В погоне за модным помешательством каждый сопляк пытался отрастить густую растительность на лице. Рынок среагировал мгновенно, заведения сменили вывески с «Цирюльня перваго класса господина Жако и К» на «Брадобрейня «Иван Капитонов и сыновья».
В моде стало все русское: от уличных соленых огурцов и пирогов с зайчатиной, за которую выдавали несвежую курицу, до обтянутых шелками могучих крупов дам. По мнению портных, такая одежда должна вызывать чувства самого низменного толка: похоть, густо замешанную на показной русской народности в виде большой жопы и бесстыдно выпяченной груди. Чудесные превращения малого в большое достигалось благодаря ватным лифам, отчего природное увеличилось у светских дам в разы.
Псевдонародность, псевдорусскость сделали кич необходимым атрибутом светской жизни. Благодаря талантливым художникам абрамцевской школы материализовался в товарах целый выдуманный былинный мир. Перестали удивлять расшитые птицами Сирин косоворотки, которые резко полюбились золотой петербуржской молодежи, сапоги со скрипом.
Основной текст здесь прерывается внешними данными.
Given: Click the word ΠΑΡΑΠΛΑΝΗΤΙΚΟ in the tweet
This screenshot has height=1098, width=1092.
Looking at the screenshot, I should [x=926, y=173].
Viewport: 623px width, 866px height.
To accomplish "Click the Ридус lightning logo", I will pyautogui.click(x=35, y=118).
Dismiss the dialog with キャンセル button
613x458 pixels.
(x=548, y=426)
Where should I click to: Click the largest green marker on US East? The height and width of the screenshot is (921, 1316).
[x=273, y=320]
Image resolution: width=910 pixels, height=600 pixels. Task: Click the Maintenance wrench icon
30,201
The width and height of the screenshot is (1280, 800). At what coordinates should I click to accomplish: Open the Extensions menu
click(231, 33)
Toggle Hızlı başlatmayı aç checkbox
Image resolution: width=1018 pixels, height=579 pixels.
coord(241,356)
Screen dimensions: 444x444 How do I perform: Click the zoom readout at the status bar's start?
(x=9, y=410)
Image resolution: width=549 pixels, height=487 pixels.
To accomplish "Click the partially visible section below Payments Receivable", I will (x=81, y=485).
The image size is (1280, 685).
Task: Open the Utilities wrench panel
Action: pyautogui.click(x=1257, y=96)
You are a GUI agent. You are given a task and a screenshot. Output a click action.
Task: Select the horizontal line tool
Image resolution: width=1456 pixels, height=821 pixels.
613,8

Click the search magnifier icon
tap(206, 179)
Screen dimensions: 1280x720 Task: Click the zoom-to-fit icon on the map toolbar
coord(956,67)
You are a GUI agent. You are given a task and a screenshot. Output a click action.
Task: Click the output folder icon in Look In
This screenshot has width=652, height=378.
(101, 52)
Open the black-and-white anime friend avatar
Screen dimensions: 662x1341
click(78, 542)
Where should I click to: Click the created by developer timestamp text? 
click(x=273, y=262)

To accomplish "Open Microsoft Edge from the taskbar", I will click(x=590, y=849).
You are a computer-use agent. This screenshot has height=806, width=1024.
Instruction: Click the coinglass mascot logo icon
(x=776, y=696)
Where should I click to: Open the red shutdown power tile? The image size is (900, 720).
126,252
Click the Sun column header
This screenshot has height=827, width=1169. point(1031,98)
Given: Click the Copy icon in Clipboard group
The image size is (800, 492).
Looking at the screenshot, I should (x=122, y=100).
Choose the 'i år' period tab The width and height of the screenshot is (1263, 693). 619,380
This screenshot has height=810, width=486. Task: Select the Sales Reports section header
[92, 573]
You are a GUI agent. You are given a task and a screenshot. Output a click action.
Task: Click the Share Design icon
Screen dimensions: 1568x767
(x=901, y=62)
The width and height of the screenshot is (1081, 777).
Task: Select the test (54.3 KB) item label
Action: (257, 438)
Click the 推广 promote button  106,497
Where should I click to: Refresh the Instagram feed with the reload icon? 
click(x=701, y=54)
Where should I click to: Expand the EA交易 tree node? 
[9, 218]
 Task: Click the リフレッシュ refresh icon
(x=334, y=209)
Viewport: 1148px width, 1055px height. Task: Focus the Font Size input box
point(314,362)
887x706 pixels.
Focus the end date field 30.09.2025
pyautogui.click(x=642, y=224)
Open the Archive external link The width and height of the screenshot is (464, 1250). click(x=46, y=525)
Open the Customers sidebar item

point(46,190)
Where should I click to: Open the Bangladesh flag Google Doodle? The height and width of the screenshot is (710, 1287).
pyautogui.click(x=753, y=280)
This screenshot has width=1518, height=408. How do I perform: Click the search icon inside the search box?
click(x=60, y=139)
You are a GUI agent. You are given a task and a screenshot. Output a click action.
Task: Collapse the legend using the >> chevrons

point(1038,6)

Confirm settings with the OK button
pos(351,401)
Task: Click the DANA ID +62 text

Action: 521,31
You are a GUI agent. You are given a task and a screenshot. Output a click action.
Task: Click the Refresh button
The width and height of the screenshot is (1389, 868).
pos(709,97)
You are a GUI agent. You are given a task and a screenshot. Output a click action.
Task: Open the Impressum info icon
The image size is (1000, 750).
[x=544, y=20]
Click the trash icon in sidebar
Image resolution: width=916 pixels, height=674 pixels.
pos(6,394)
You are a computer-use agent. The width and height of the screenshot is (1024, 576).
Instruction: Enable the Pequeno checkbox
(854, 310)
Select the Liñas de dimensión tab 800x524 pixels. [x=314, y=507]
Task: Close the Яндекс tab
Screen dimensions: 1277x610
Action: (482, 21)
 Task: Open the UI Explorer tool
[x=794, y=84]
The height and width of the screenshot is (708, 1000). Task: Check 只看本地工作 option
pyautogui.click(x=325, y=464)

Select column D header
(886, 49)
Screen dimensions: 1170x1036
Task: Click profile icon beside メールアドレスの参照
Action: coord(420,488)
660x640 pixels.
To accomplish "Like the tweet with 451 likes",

И мебель с аляповатым цветочным орнаментом в стиле «ля рюс».
Особы экзальтированные, стремясь выделиться в серо-зеленой массе рядовых патриотов, цепляли на лацканы френчей ленточки, а иногда и банты в цветах славного российского триколора.
* * *
– О, смотрите, еще один бантоносец Потемкин! Все оттуда! Сверху! Отмашка дана из канцелярии сами понимаете кого! И, знаете, Сережа, я не удивлюсь, если дело-таки закончится погромами! – выразительные, похожие на черные жемчужины, глаза франтоватого Якова Цейтлина попытались поймать взгляд делового партнера и товарища по темным гешефтам Сергея Вашкевича.
– Не бойся, Яшка. С твоими деньжищами чего бояться? Сунешь в рожу червонец, небось, отстанут, – сквозь зубы процедил Вашкевич, которому вся эта патриотическая вакханалия тоже была не по нраву.
Нутром матерого контрабандиста чуял он, что показной мишурой отвлекают от чего-то по-настоящему важного и, скорее всего, готовят народ к какому-то грандиозному шухеру. Идеи бегут поперед лошади бытия и имеют свойство воплощаться самым непредсказуемым образом. Впрочем, тут и к бабке не ходи: в воздухе уже не то что пахло, а воняло большой заварухой.